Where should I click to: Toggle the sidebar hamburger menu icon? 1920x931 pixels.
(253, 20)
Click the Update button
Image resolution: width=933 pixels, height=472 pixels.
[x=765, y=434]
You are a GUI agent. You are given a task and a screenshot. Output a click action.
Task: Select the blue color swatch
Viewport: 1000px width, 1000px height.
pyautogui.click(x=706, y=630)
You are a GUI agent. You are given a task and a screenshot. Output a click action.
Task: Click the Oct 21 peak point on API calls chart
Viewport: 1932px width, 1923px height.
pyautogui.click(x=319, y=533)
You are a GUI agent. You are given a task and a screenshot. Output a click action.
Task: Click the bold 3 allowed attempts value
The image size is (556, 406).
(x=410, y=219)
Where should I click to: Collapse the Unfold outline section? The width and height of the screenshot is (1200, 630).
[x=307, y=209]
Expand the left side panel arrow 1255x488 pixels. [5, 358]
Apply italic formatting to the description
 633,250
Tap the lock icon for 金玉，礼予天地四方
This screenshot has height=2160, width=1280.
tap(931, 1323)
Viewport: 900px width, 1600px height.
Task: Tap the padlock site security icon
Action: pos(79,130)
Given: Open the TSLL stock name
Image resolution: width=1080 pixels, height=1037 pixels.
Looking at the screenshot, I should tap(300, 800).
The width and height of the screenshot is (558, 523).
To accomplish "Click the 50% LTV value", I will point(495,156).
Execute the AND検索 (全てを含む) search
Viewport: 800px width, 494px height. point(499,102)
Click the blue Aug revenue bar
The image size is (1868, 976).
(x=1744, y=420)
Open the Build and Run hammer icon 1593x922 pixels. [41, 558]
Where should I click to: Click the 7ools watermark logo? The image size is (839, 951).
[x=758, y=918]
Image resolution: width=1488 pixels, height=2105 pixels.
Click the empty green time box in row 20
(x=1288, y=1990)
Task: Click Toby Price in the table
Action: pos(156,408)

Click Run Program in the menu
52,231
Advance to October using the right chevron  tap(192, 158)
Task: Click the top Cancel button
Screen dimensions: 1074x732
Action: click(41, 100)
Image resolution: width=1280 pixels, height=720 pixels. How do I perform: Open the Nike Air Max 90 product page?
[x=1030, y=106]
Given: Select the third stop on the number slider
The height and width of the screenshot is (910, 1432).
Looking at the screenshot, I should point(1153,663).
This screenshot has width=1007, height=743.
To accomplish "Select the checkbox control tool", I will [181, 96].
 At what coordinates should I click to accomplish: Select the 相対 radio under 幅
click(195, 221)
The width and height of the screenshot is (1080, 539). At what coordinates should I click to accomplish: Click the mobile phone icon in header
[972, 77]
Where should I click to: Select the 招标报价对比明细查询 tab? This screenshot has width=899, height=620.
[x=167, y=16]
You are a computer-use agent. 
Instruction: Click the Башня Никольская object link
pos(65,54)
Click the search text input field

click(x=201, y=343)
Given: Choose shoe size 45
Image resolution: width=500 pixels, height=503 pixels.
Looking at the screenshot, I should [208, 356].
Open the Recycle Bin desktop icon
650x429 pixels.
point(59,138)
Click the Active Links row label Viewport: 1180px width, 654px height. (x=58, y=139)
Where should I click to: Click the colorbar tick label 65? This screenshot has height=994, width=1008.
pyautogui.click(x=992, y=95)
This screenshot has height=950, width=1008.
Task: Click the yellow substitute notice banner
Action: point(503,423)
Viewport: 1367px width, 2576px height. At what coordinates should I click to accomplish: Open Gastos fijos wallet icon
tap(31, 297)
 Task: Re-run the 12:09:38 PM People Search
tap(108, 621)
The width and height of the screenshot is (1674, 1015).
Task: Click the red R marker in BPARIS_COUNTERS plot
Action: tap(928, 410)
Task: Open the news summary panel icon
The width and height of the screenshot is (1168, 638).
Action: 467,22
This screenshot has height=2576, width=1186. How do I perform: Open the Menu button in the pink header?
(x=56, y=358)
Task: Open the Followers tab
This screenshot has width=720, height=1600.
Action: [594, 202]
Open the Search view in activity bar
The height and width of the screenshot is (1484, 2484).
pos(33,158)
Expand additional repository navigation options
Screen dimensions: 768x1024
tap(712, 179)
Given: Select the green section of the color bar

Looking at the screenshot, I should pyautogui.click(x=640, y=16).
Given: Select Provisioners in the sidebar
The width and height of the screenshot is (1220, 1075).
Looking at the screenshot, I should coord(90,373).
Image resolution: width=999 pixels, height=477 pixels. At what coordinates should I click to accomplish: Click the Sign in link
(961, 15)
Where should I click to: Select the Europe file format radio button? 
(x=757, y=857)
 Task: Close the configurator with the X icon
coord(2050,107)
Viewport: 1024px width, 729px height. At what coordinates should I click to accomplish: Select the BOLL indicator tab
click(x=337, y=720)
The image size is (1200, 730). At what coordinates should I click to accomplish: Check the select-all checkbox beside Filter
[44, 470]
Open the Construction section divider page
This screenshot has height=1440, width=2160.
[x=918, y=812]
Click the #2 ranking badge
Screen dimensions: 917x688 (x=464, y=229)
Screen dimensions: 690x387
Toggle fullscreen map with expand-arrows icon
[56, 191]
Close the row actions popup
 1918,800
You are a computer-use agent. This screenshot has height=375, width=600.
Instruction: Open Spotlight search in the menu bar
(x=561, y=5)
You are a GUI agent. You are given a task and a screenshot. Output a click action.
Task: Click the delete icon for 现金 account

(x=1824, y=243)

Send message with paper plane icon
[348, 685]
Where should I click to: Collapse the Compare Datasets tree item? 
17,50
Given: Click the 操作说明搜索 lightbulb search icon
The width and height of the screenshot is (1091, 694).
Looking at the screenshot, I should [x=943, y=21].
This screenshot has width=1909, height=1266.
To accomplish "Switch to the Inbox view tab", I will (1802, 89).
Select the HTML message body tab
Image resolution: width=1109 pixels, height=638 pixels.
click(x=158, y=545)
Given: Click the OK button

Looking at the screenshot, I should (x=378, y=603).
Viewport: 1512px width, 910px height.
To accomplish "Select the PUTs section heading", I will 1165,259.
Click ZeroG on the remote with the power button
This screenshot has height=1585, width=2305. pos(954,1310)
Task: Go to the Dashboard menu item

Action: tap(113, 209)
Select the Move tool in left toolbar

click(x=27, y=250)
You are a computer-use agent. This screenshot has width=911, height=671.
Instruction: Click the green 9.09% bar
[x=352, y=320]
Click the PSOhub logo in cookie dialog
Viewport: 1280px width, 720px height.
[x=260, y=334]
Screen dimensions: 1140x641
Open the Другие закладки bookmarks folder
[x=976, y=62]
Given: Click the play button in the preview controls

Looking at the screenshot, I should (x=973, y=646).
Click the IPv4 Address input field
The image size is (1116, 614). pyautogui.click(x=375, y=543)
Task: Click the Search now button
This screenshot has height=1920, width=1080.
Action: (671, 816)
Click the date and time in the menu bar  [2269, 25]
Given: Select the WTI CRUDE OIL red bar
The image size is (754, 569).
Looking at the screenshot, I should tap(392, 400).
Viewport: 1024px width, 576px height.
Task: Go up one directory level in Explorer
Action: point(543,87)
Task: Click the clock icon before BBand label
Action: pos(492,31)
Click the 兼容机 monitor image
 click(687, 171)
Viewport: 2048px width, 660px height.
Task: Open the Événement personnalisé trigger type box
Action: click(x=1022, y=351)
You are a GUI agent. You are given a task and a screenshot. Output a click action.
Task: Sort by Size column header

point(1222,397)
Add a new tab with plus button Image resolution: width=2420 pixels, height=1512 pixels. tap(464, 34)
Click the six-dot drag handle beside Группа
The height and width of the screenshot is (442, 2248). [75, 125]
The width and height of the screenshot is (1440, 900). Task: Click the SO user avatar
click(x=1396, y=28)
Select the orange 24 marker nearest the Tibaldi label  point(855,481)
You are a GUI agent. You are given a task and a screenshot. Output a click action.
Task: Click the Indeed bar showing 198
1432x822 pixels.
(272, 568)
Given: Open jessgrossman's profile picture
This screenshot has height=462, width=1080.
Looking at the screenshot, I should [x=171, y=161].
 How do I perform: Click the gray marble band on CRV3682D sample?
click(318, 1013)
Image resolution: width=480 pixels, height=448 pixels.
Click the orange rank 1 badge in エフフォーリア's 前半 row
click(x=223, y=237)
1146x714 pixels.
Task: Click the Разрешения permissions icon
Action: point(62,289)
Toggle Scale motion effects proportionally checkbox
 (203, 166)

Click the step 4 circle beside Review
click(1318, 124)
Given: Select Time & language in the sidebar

DIRECTIONS:
Reproduce verbatim the records from the line containing "Viewport: 1367px width, 2576px" through the line containing "coord(2050,107)", including both of those lines.

FULL SOLUTION:
Viewport: 1367px width, 2576px height. At what coordinates should I click to accomplish: Open Gastos fijos wallet icon
tap(31, 297)
 Task: Re-run the 12:09:38 PM People Search
tap(108, 621)
The width and height of the screenshot is (1674, 1015).
Task: Click the red R marker in BPARIS_COUNTERS plot
Action: tap(928, 410)
Task: Open the news summary panel icon
The width and height of the screenshot is (1168, 638).
Action: 467,22
This screenshot has height=2576, width=1186. How do I perform: Open the Menu button in the pink header?
(x=56, y=358)
Task: Open the Followers tab
This screenshot has width=720, height=1600.
Action: [594, 202]
Open the Search view in activity bar
The height and width of the screenshot is (1484, 2484).
pos(33,158)
Expand additional repository navigation options
Screen dimensions: 768x1024
tap(712, 179)
Given: Select the green section of the color bar

Looking at the screenshot, I should pyautogui.click(x=640, y=16).
Given: Select Provisioners in the sidebar
The width and height of the screenshot is (1220, 1075).
Looking at the screenshot, I should coord(90,373).
Image resolution: width=999 pixels, height=477 pixels. At what coordinates should I click to accomplish: Click the Sign in link
(961, 15)
Where should I click to: Select the Europe file format radio button? 
(x=757, y=857)
 Task: Close the configurator with the X icon
coord(2050,107)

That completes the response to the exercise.